Il en est autrement de la fable, de cette comédie dont les personnages sont des animaux. Lindor, comme animalier, est loin d’être un artiste sans valeur. Nous oserions même affirmer que s’il eût vécu là-bas au moyen âge, il aurait ajouté une branche de sa façon au grand roman du Renard, et qui certainement ne serait pas la plus mauvaise. Seulement il lui aurait donné un titre nouveau « Compère Yève », car c’est le lièvre qui est le vrai renard de l’Ysopet mauricien.
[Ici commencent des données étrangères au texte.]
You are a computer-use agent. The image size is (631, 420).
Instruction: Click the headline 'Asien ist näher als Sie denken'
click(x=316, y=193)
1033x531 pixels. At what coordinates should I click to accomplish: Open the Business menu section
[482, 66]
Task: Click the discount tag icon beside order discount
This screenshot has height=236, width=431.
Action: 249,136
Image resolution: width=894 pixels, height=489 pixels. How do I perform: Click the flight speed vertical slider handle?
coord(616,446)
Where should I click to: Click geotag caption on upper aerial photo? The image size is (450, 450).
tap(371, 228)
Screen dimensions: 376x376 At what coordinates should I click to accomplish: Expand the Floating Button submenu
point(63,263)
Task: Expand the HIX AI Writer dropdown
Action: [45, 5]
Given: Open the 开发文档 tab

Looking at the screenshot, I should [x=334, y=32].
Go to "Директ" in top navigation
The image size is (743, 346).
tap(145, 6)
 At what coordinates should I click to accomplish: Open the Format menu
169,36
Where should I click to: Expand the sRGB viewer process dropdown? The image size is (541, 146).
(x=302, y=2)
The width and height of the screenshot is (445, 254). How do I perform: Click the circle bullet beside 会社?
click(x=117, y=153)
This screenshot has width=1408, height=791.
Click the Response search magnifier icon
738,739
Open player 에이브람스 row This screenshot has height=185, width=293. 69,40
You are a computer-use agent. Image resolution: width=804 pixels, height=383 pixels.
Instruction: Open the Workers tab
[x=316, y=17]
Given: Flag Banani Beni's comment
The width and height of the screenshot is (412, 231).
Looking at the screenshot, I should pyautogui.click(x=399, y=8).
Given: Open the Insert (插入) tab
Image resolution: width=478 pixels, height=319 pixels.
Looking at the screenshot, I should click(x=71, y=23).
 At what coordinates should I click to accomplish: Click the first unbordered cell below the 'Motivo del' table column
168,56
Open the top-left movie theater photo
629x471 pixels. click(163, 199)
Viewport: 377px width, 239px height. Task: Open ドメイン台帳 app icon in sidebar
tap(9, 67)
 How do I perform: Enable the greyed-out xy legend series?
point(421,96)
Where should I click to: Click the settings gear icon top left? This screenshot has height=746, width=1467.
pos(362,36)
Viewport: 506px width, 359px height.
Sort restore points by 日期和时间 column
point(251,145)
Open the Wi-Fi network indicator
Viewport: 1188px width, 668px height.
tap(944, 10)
Nous nous sommes souvent demandé comment le lièvre, ce timide, qui, aussi bien chez nous qu’en tout pays, est douteux, inquiet, au point qu’une ombre, un rien, tout lui donne la fièvre ; comment ce mélancolique, hanté jour et nuit, sans fin ni trêve, par l’effroyable cauchemar de la casserole et de la broche ; comment ce simple, dont la suprême malice consiste à avoir, dans notre île comme dans l’île de Barataria en terre ferme, la viande noire, partant indigeste ; nous nous sommes souvent demandé comment ce pauvre lièvre est devenu, non seulement à Maurice, mais à la Martinique, à la Guadeloupe, et sans doute dans bien d’autres colonies encore, le type même de la ruse, et de la ruse spirituelle, gouailleuse, vantarde, notre renard enfin.